[AIM OF THE TASK]
Take each line from the material below that includes the string "Collapse" and copy it.
##### MATERIAL PROVIDED #####
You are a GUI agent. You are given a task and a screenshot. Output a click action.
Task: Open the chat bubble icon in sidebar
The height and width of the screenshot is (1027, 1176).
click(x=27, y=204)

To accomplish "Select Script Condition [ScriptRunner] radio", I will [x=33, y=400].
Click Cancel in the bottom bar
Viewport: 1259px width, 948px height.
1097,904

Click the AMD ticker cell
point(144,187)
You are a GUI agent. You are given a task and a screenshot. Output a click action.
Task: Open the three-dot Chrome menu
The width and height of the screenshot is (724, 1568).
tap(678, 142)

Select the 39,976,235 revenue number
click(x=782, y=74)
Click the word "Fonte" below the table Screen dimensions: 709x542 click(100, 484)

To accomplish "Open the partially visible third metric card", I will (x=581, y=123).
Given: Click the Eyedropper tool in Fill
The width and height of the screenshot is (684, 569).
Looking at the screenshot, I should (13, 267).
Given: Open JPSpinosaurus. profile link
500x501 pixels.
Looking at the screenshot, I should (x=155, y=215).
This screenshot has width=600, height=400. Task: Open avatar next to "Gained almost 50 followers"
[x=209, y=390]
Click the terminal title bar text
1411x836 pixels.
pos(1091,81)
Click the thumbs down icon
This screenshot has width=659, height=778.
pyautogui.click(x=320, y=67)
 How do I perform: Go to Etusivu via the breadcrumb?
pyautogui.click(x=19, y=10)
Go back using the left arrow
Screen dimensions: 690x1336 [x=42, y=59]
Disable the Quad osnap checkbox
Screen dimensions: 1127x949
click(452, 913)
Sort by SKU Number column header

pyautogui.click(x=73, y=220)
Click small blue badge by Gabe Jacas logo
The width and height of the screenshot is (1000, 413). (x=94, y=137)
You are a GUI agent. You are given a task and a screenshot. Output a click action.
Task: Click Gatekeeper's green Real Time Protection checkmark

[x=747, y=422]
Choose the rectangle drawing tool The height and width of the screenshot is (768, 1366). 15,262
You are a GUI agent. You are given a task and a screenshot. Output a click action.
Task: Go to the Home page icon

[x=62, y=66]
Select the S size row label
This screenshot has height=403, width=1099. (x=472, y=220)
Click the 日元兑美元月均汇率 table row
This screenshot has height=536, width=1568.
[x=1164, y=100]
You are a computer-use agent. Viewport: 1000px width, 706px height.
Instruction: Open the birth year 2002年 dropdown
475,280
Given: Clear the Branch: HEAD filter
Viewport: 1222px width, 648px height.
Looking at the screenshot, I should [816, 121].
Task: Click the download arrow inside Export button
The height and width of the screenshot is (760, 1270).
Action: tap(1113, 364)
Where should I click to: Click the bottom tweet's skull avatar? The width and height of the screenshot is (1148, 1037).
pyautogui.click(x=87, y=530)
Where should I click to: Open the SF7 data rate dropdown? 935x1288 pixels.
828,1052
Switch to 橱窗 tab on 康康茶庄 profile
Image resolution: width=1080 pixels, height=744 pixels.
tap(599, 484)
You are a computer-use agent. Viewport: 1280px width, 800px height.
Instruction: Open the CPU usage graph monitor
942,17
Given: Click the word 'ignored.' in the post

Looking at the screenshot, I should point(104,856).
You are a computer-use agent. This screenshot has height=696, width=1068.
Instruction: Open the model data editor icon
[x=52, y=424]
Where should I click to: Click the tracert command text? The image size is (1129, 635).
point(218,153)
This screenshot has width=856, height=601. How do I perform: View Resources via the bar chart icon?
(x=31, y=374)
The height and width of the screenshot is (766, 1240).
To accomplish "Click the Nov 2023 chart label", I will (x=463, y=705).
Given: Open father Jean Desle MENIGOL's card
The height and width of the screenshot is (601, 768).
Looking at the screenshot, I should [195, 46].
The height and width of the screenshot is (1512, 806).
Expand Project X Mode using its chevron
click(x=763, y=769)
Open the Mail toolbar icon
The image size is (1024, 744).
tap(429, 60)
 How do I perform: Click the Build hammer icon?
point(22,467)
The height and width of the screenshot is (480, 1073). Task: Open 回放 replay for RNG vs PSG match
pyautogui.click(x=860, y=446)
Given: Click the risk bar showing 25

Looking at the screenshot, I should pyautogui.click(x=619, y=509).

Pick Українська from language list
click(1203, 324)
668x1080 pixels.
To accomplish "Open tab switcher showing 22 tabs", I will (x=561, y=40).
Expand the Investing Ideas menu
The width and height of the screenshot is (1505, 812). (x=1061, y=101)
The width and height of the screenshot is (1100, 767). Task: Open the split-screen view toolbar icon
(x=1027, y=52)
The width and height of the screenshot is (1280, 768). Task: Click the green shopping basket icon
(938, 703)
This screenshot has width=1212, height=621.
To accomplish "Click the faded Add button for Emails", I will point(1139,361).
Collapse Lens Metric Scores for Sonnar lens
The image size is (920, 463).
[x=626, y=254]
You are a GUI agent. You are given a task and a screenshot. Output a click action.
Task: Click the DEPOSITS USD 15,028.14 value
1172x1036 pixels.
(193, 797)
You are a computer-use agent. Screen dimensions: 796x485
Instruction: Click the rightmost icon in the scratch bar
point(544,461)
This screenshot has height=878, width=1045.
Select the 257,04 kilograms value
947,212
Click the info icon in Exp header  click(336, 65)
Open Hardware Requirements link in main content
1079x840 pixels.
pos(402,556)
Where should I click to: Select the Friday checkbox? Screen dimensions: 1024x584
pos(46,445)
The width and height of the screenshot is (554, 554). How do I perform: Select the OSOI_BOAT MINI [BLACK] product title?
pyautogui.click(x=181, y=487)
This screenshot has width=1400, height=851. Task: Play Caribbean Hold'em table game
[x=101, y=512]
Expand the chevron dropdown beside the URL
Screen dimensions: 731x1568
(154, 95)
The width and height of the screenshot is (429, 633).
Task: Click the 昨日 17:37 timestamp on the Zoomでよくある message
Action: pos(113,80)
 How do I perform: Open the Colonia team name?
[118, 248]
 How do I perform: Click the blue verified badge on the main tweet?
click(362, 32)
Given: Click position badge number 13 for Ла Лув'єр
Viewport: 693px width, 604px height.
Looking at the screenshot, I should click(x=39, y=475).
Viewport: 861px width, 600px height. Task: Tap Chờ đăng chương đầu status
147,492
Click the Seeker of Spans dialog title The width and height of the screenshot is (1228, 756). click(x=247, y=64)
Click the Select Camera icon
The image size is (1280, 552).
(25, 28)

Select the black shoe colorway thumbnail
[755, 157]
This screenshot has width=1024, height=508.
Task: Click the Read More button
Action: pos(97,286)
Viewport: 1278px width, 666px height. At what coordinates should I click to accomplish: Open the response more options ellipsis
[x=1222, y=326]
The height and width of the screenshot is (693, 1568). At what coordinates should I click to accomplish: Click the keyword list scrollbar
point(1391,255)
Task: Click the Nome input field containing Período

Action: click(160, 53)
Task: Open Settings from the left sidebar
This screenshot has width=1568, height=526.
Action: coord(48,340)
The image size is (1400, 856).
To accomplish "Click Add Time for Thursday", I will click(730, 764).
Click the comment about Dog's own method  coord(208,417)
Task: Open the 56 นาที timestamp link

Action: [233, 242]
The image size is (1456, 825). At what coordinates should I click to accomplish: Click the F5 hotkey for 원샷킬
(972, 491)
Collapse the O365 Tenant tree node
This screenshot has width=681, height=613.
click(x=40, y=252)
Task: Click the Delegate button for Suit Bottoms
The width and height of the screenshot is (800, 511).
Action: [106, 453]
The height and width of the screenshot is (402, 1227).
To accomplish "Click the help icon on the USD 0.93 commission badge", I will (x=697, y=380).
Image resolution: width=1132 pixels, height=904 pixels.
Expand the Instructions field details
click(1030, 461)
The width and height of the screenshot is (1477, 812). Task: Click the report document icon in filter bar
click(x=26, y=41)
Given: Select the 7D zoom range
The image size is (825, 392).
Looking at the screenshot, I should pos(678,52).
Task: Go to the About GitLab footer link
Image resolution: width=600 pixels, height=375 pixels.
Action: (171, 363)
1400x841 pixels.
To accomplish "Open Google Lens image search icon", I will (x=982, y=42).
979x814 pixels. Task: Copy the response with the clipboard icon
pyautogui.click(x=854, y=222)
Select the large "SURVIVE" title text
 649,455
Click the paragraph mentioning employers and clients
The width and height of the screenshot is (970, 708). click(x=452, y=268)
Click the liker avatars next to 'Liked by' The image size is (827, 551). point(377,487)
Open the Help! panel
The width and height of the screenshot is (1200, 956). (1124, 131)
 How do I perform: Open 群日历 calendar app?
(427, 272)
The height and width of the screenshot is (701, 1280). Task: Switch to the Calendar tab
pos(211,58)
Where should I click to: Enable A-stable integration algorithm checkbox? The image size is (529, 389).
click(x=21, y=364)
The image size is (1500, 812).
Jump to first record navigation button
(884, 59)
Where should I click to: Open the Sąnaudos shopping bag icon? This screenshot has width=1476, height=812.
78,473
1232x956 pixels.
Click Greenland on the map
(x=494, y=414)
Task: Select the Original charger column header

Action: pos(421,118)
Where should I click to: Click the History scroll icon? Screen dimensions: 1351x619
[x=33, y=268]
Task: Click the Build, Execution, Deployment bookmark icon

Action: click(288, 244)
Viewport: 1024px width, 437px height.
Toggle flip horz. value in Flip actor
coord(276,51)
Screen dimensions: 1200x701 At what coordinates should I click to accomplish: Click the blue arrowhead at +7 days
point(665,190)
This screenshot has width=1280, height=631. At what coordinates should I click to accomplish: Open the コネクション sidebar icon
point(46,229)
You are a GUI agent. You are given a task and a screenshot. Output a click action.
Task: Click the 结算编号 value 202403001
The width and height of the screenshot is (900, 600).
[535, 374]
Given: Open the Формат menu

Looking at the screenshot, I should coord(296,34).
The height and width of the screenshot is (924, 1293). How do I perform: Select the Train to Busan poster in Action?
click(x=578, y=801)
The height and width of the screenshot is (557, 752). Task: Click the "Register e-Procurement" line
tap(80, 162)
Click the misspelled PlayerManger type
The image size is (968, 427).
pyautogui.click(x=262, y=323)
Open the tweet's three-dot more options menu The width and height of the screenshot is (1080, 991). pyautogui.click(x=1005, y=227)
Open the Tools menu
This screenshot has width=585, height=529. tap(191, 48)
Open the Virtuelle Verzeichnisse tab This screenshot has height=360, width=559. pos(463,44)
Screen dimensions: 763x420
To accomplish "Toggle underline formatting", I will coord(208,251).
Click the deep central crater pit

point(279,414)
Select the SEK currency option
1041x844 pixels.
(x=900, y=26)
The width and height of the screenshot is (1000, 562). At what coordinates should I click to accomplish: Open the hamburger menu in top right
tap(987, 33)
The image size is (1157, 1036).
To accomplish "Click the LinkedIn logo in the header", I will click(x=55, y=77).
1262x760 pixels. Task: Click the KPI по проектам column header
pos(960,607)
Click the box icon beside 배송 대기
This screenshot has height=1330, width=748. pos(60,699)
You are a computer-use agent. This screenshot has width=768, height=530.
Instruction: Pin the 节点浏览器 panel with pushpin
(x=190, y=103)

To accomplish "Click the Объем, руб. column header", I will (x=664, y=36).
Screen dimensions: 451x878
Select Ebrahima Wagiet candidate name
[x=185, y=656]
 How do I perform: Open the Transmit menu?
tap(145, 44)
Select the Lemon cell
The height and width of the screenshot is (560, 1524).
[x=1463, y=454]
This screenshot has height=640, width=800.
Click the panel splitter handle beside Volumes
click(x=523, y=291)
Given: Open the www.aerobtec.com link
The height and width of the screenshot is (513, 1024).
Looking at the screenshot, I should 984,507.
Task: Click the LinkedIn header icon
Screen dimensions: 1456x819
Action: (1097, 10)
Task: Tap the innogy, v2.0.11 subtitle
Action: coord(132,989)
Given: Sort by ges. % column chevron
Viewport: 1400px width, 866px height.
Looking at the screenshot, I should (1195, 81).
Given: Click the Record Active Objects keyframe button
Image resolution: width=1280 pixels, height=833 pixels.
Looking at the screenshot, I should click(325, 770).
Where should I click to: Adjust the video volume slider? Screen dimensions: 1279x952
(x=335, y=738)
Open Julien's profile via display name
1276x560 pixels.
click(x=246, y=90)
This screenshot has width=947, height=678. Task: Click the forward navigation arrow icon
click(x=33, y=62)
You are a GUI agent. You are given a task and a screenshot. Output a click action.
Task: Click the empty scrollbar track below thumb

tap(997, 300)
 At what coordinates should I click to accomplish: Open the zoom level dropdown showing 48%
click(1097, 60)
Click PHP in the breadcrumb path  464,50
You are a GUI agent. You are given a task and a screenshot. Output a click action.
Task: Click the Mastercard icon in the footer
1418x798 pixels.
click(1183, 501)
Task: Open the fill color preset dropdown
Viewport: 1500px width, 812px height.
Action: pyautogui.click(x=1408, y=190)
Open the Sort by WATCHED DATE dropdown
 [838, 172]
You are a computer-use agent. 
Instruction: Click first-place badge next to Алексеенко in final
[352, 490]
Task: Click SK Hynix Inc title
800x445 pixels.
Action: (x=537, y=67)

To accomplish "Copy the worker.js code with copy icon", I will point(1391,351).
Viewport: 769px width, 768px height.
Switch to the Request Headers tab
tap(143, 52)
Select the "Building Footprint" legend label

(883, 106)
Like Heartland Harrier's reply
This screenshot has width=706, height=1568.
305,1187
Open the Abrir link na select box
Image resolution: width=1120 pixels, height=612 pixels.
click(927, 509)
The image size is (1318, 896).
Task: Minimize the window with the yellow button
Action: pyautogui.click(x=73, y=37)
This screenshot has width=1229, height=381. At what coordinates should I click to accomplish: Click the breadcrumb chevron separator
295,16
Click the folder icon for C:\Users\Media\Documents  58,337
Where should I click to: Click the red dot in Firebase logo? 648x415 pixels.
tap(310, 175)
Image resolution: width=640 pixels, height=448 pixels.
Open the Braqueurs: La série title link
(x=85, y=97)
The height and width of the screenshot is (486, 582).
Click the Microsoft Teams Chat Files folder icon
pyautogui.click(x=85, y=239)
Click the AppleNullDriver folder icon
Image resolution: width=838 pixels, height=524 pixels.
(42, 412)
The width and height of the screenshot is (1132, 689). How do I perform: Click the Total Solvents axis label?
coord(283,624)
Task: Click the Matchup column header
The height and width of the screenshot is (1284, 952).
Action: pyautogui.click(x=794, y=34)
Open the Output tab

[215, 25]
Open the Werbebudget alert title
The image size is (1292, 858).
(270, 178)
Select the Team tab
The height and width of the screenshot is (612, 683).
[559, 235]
#####
[FINISHED TASK]
Collapse Lens Metric Scores for Sonnar lens
Collapse the O365 Tenant tree node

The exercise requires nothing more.